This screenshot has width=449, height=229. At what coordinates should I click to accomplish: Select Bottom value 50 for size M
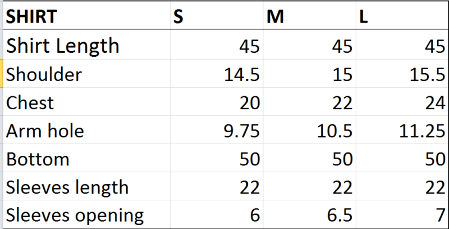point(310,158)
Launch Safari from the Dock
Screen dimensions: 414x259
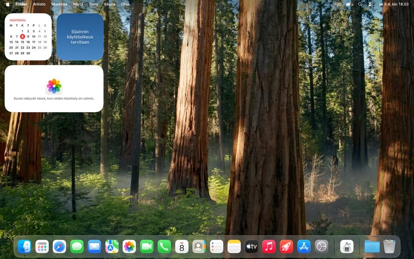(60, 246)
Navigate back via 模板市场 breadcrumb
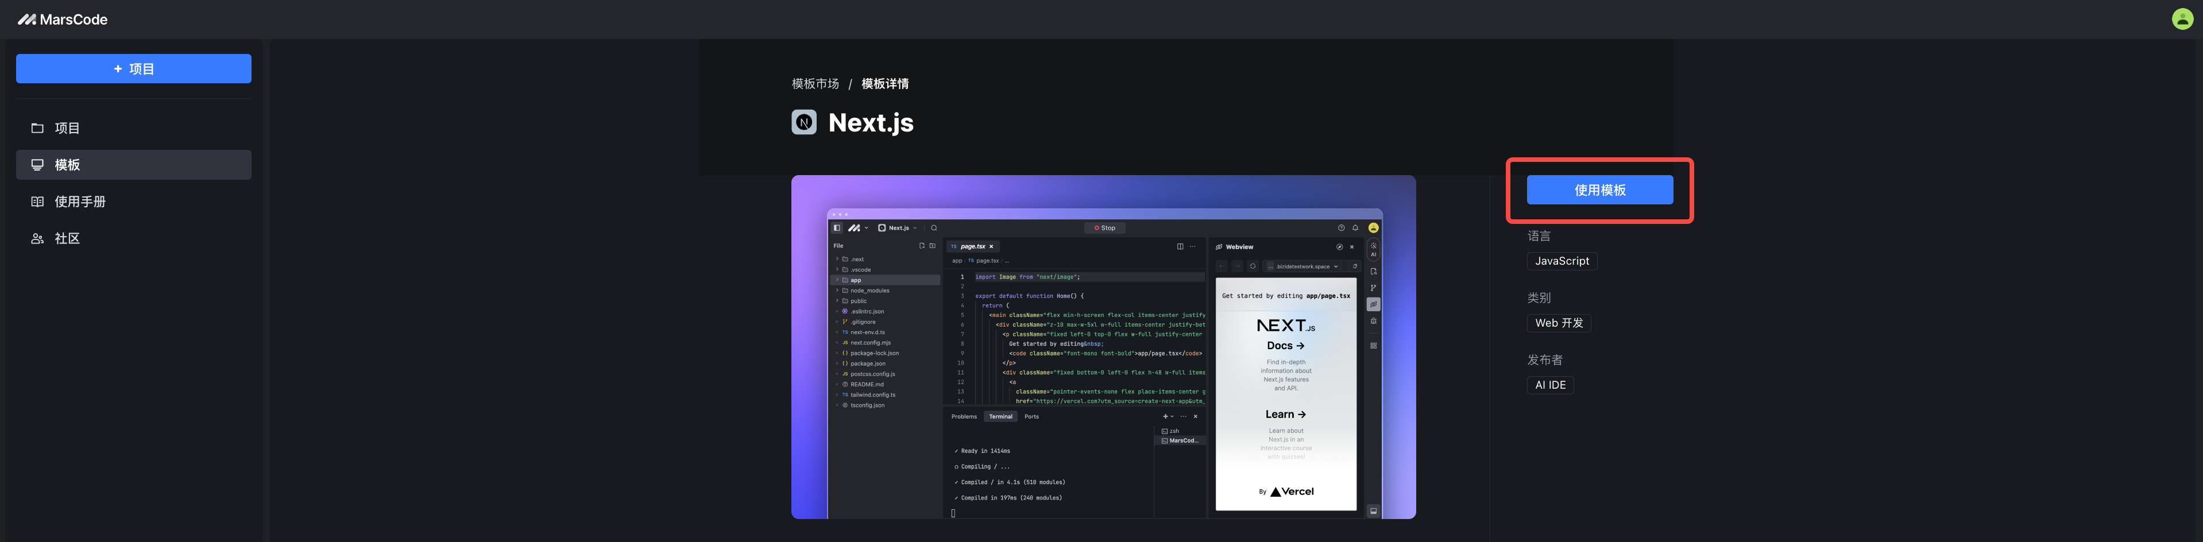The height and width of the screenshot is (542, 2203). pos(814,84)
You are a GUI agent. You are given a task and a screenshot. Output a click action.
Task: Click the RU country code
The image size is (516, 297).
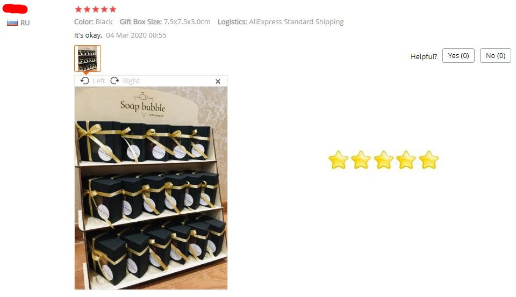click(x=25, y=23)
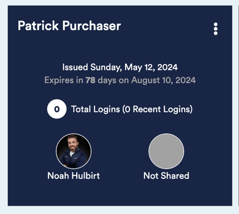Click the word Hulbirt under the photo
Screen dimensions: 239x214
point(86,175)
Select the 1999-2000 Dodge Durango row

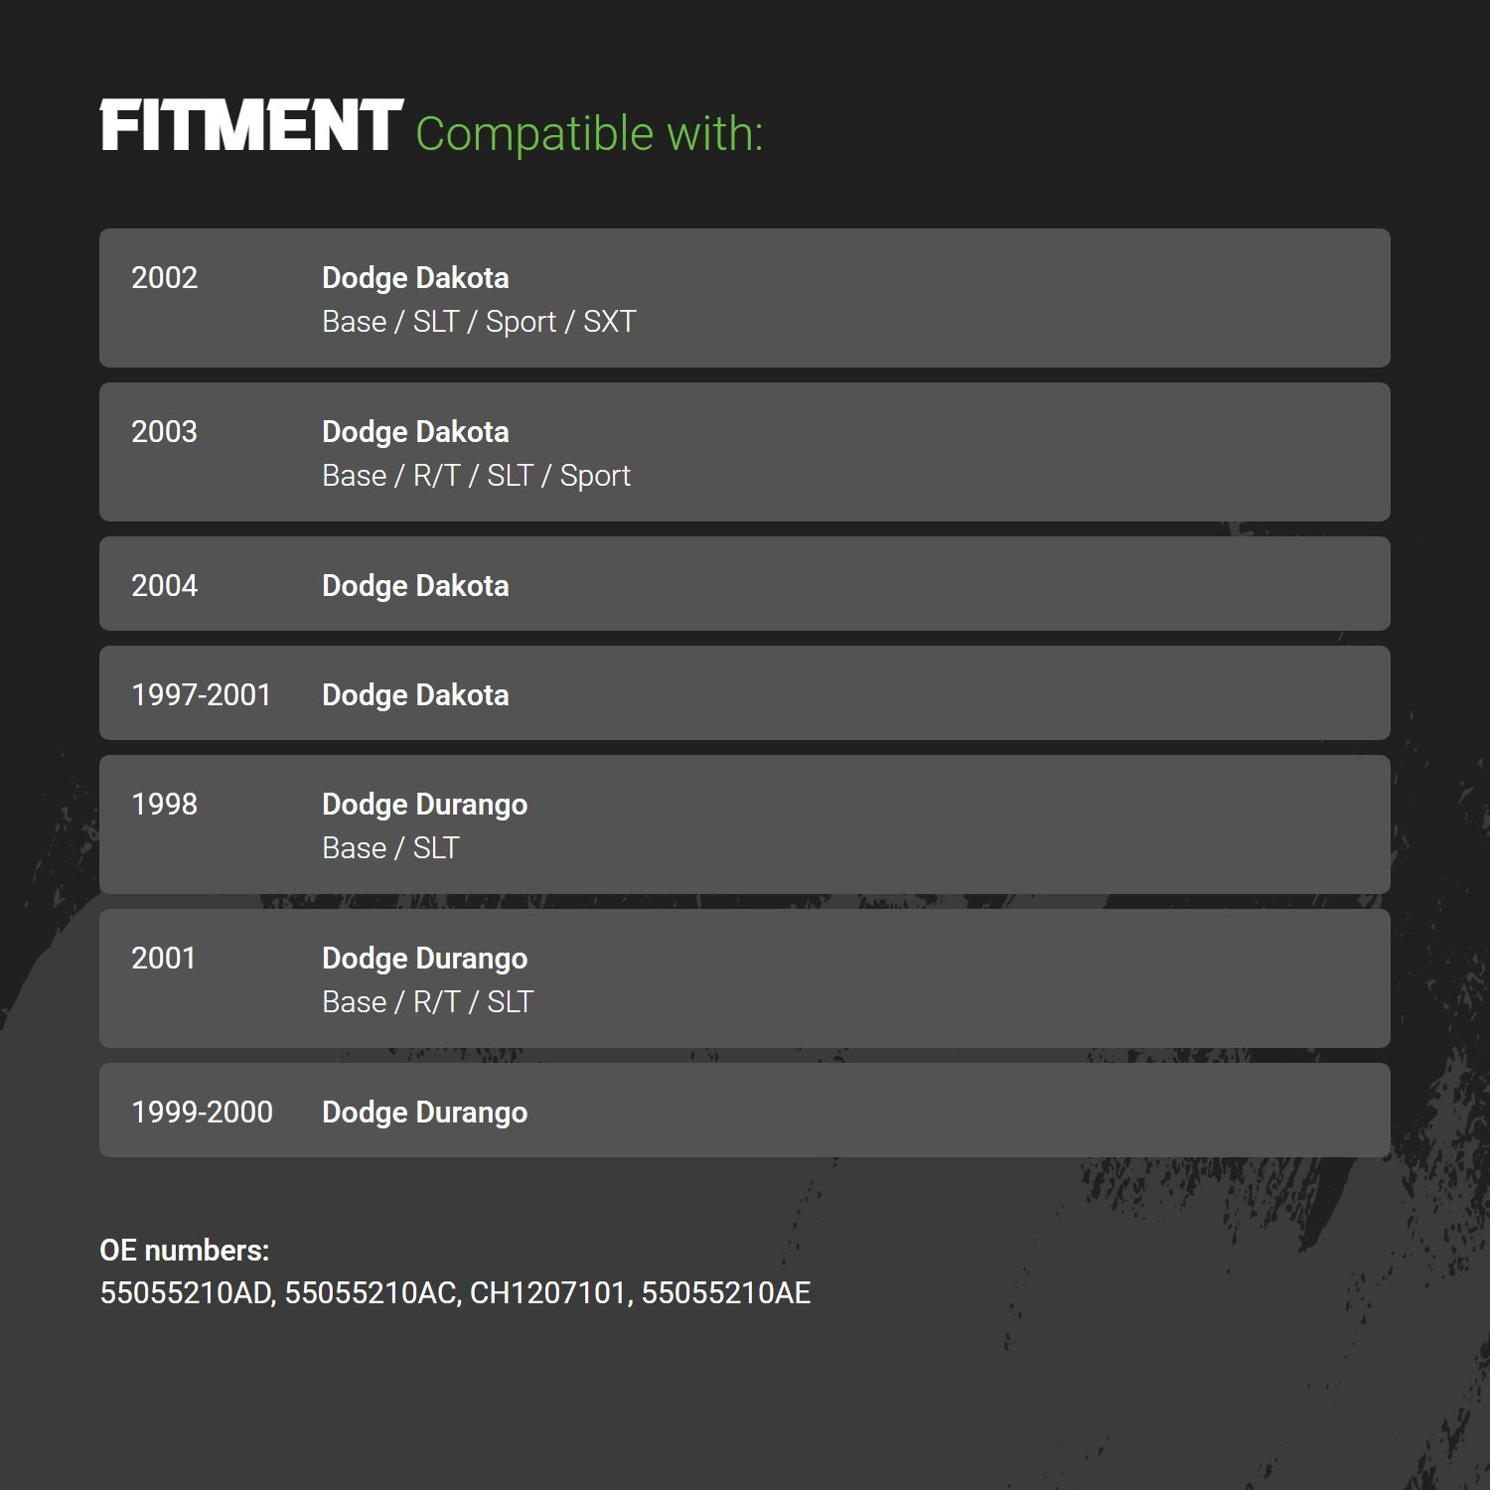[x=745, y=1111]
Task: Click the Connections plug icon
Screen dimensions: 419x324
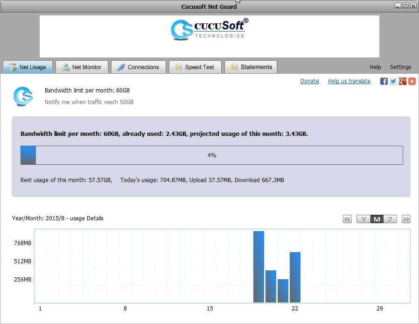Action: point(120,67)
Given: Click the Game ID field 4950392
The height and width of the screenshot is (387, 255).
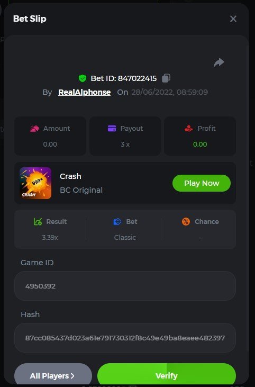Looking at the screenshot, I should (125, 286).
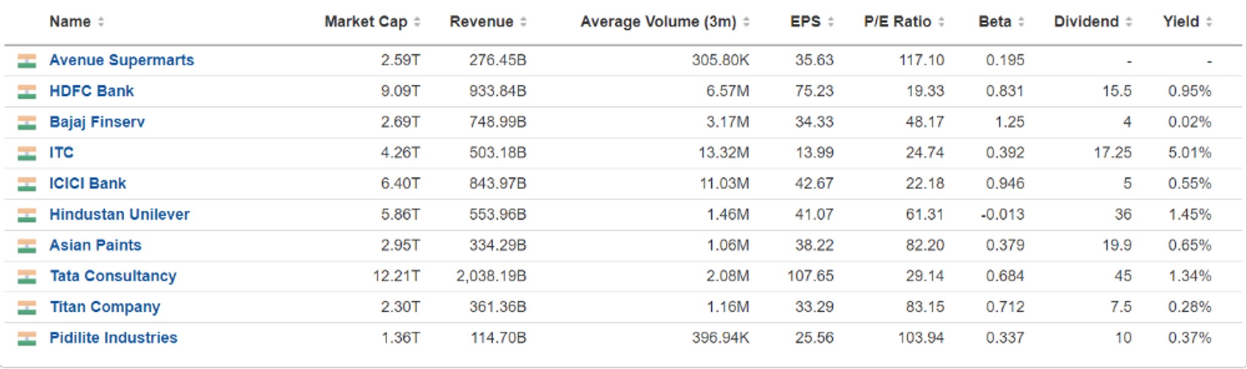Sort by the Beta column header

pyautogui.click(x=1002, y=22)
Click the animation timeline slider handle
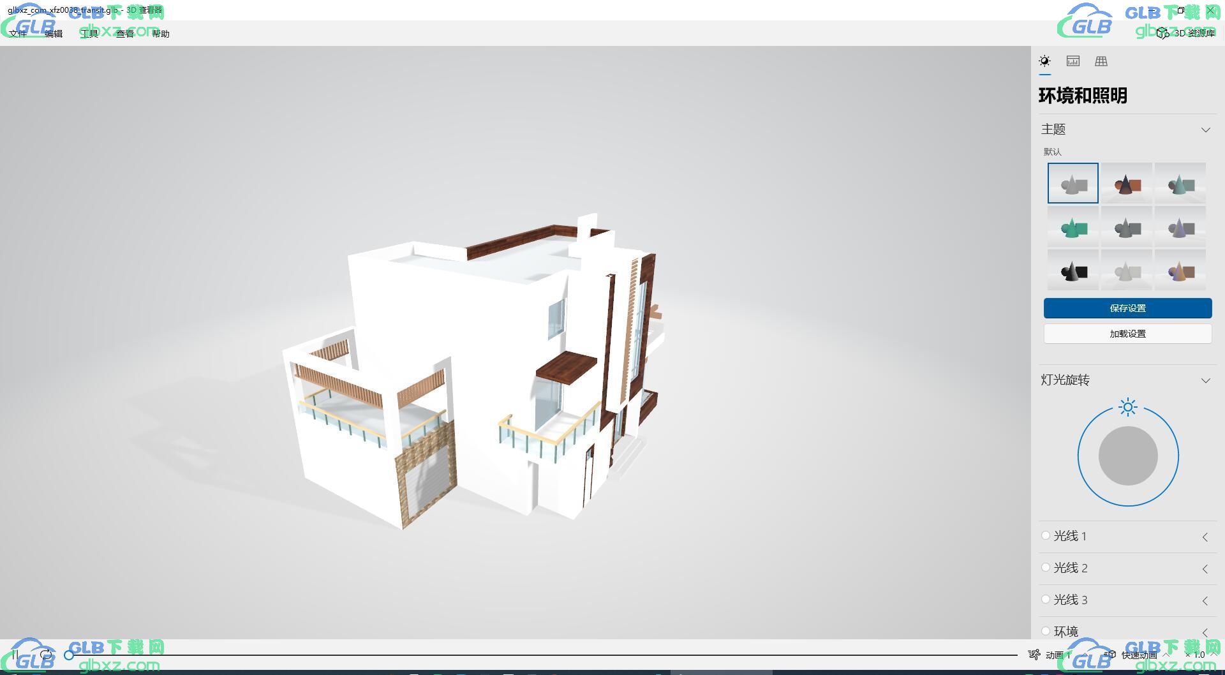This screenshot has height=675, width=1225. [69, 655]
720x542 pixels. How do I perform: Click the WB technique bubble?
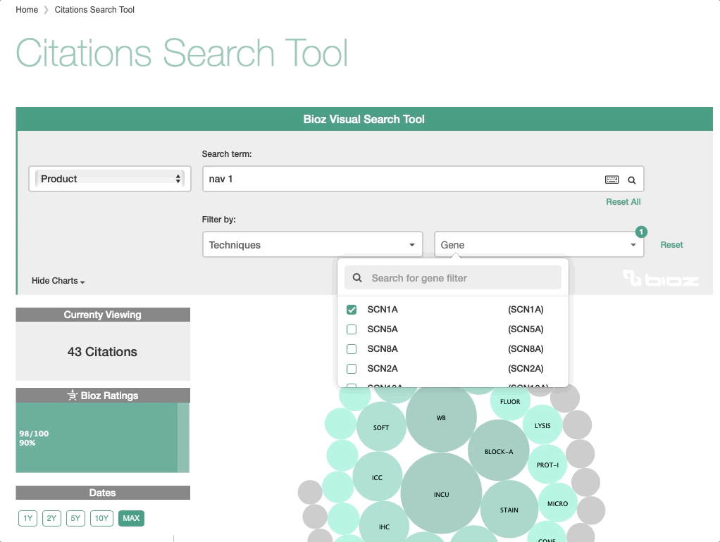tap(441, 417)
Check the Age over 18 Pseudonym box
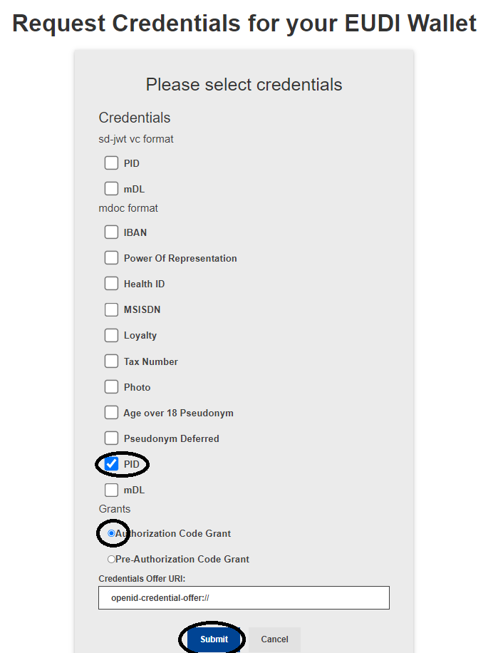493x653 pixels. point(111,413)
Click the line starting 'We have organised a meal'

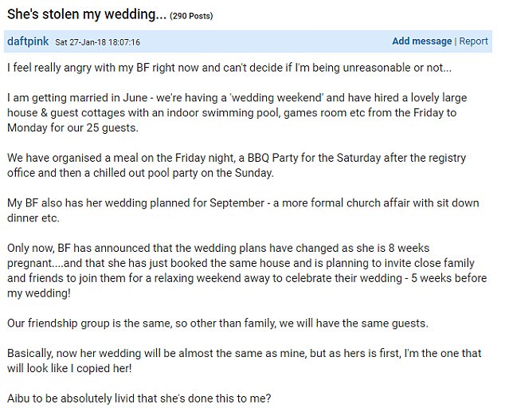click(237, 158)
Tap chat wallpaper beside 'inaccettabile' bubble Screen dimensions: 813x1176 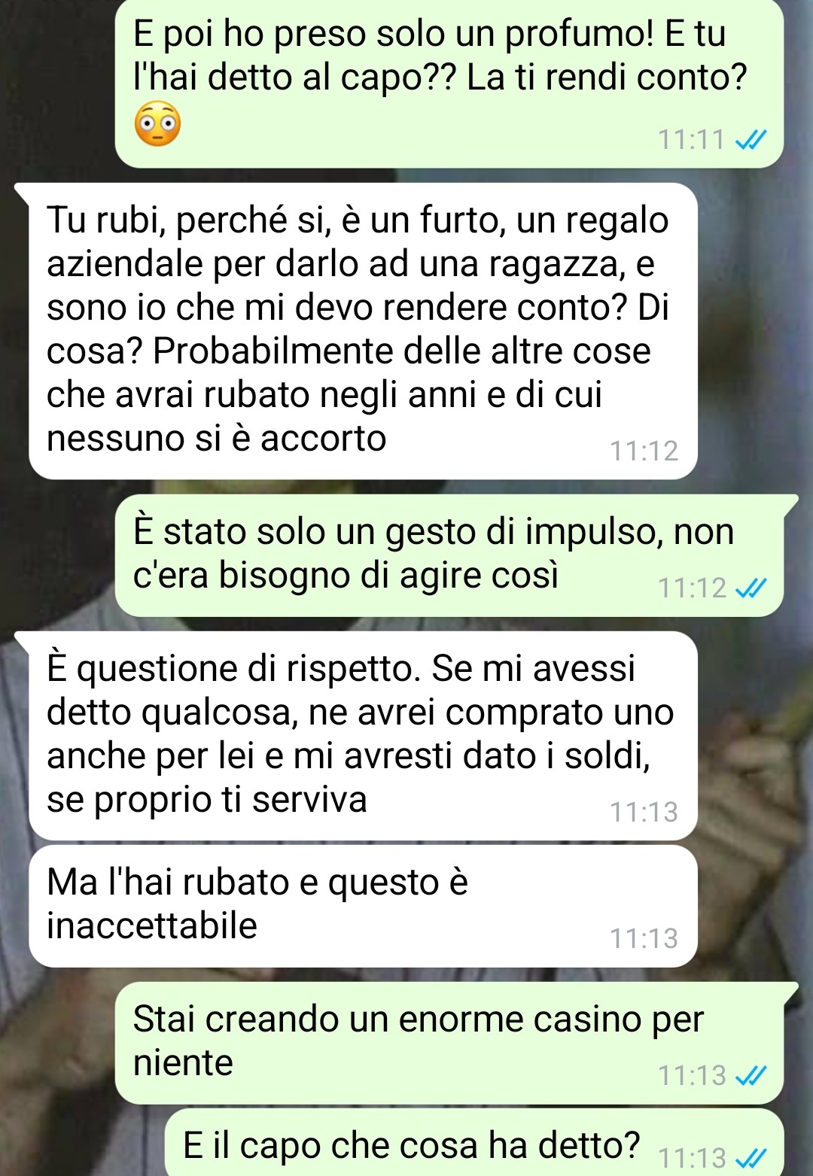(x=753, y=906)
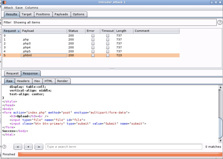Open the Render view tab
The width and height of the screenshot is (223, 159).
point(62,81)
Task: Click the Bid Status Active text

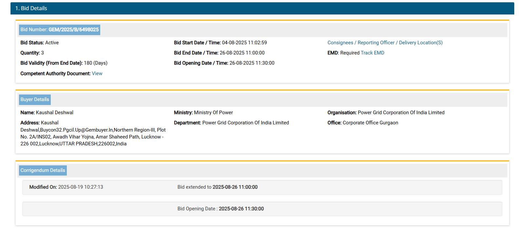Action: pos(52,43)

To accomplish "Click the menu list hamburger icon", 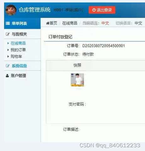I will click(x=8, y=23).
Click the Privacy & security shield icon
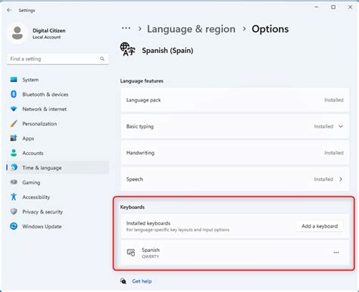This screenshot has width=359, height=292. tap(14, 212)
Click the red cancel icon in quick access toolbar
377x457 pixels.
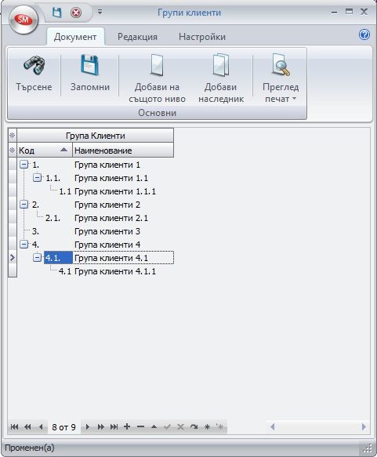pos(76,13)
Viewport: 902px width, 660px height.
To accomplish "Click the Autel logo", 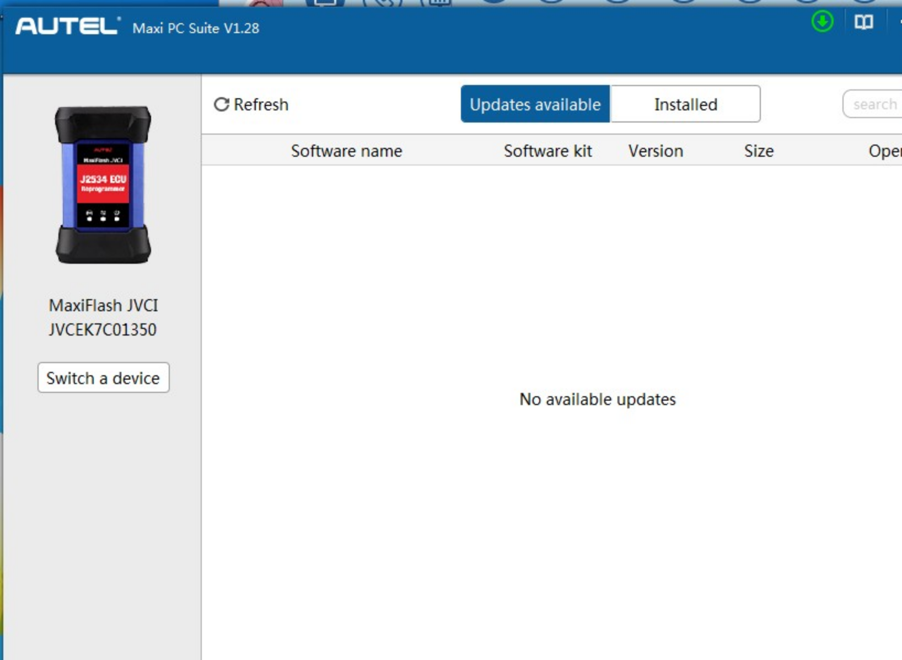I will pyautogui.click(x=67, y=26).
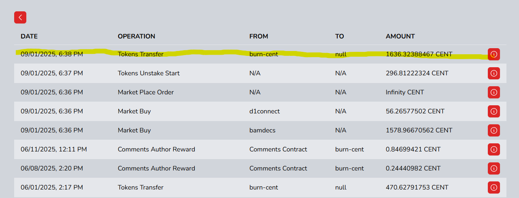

• • • • •

* Aim of the task
Word for word, write out the lines from the top of the records above down to the line holding "Task: Click the RU country code", inclusive, but not the pictures.

* Your solution
This screenshot has width=449, height=229. At what coordinates should I click to accomplish: Select Bottom value 50 for size M
point(310,158)
Launch Safari from the Dock
Screen dimensions: 414x259
(60, 246)
Navigate back via 模板市场 breadcrumb
The height and width of the screenshot is (542, 2203). pos(814,84)
You are a GUI agent. You are given a task and a screenshot. Output a click action.
Task: Click the RU country code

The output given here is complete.